As aulas devem ser realizadas 5 vezes por semana, 45 minutos, 60 passos por minuto, carregue 80% da idade máxima. Nas aulas para treinados, a freqüência é 6 vezes por semana, a duração é de 60 minutos, 80 passos por minuto, 90% da freqüência cardíaca máxima. Esta taxa deve ser apoiada apenas por aqueles que precisam manter o mais alto nível de treinamento cardiovascular e respiratório. Você também pode se comprometer a manter um ritmo elevado em intervalos, durante os quais os exercícios são feitos com menor intensidade.

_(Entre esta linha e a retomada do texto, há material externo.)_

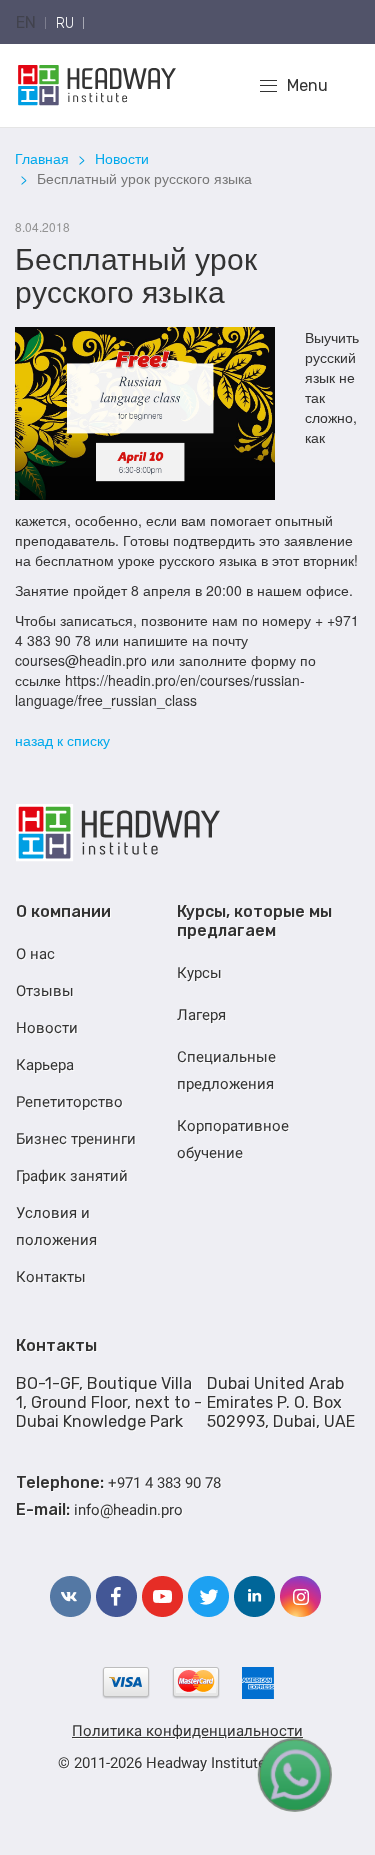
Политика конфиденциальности (187, 1731)
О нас (35, 954)
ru (65, 23)
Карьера (45, 1065)
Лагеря (201, 1015)
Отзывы (45, 991)
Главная (42, 158)
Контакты (51, 1277)
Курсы (199, 973)
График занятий (72, 1176)
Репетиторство (69, 1102)
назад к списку (62, 740)
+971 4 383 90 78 (164, 1483)
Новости (122, 158)
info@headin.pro (128, 1510)
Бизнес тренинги (76, 1139)
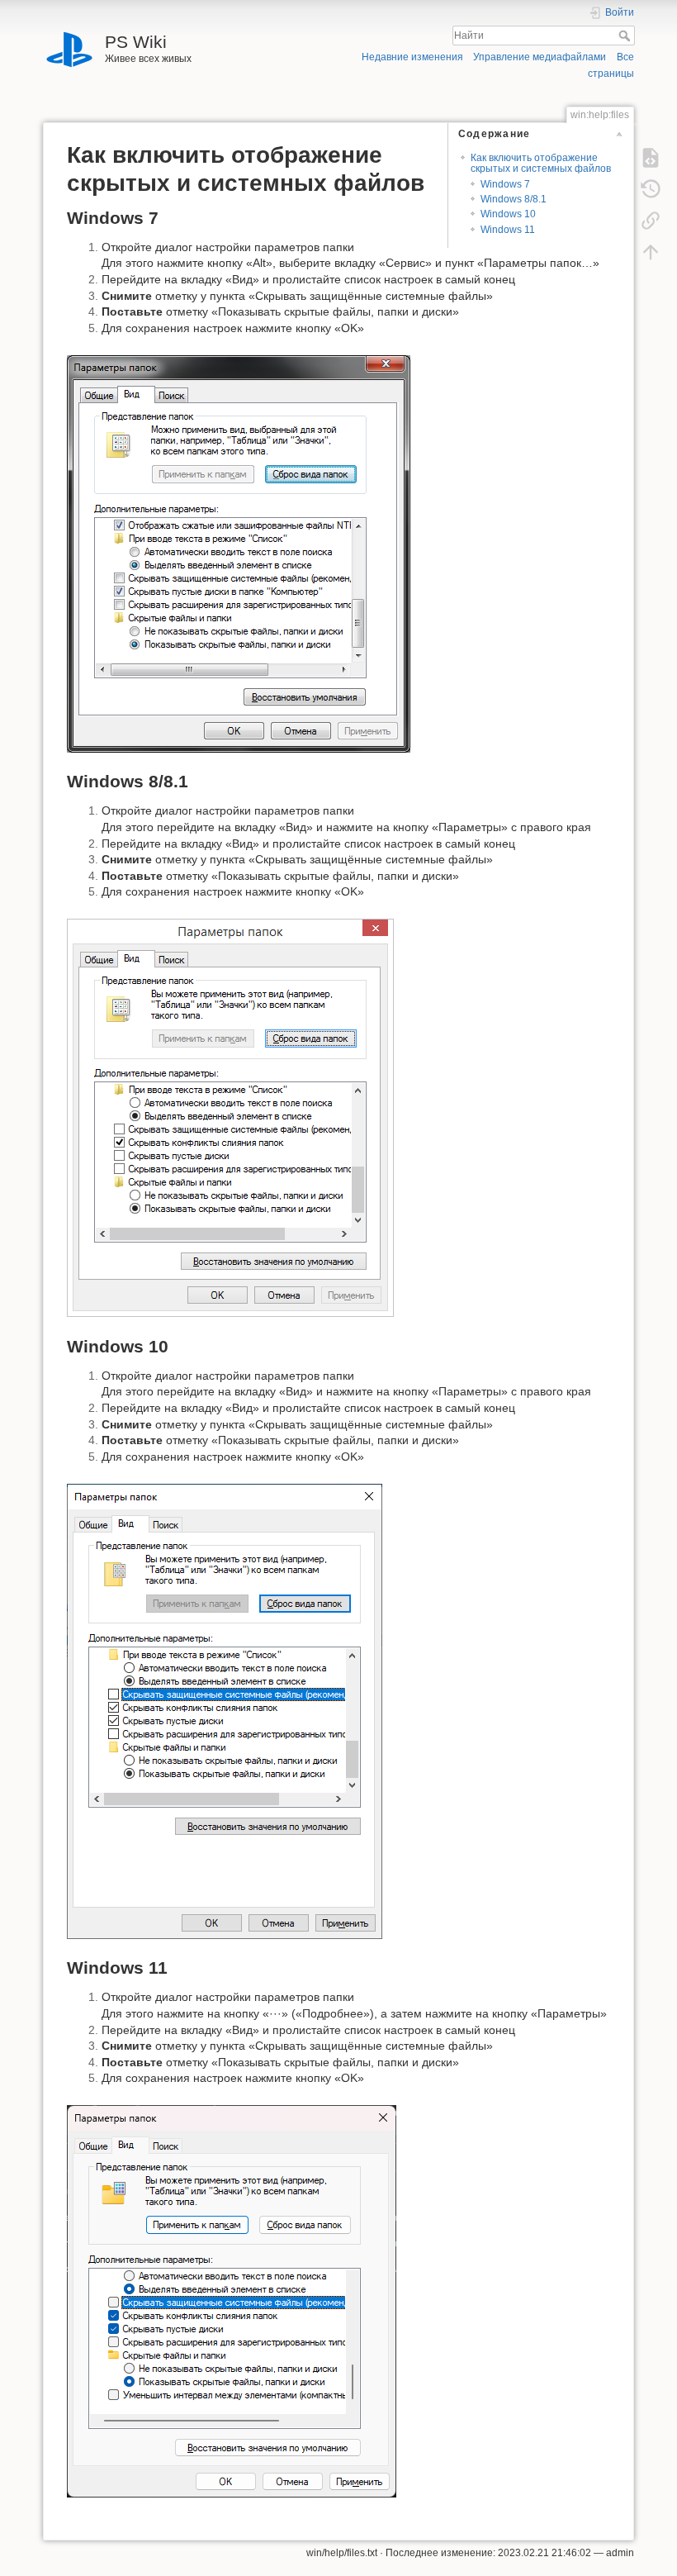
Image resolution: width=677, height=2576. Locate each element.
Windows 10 (508, 214)
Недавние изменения (412, 57)
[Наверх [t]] (651, 252)
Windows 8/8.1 (514, 199)
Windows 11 (508, 229)
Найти (626, 35)
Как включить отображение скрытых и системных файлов (541, 163)
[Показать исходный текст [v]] (651, 157)
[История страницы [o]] (651, 189)
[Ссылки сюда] (651, 220)
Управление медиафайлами (539, 57)
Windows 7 (505, 184)
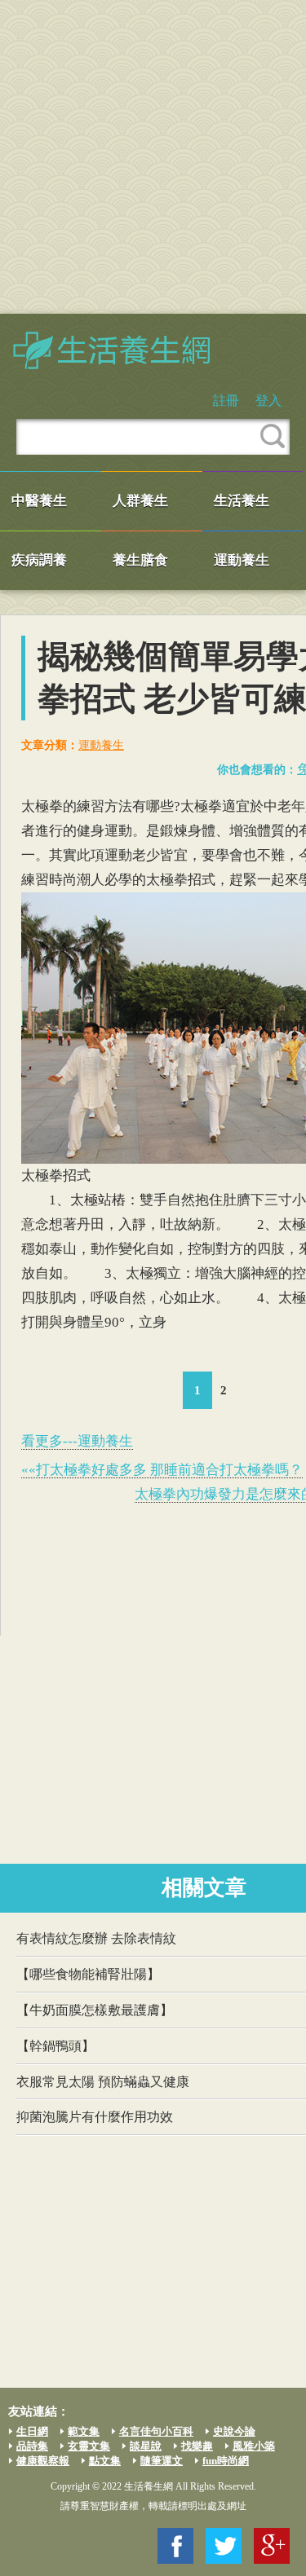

Exercícios de alongamento muscular

Estes exercícios irão ajudá-lo a relaxar após o programa principal. Execute-os devagar, sem problemas. Esticando, faça até sentir uma ligeira tensão nos músculos, pare durante 30 segundos. Respire ritmicamente. Para esticar o músculo quadríceps com uma mão, seguramos o pé, e para as nádegas apertamos o calcanhar. Ao esticar os músculos da panturrilha e os tendões de Aquiles, a perna reta é recuada. Então os quadris se movem para a frente, a outra perna dobra-se no joelho. Os músculos das costas - os braços são puxados para a frente, o corpo está inclinado, as pernas dobradas nos joelhos.

A área traseira do ombro está esticada, segurando o cotovelo e puxando o braço para o meio das costas. O isquiotibial e a parte inferior das costas são levantados, e nós o puxamos para o teto. Os músculos glúteo e abdominal, bem como os músculos do fêmur, são esticados pelo exercício seguinte. Nós puxamos o joelho para o chão, aperte os ombros no chão. A superfície interna da coxa pode ser esticada juntando os pés juntos, pressionando as partes internas dos joelhos e inclinando-se ligeiramente para a frente. Se você descansar no chão com as palmas das mãos e mover suas nádegas para a frente, deixando as mãos na posição inicial, você pode esticar os músculos do peito e dos ombros. As aulas

no simulador elíptico são uma excelente oportunidade para desenvolver a resistência do organismo, fortalecê-lo, perder peso e melhorar sua coordenação de movimentos sem danificar as articulações.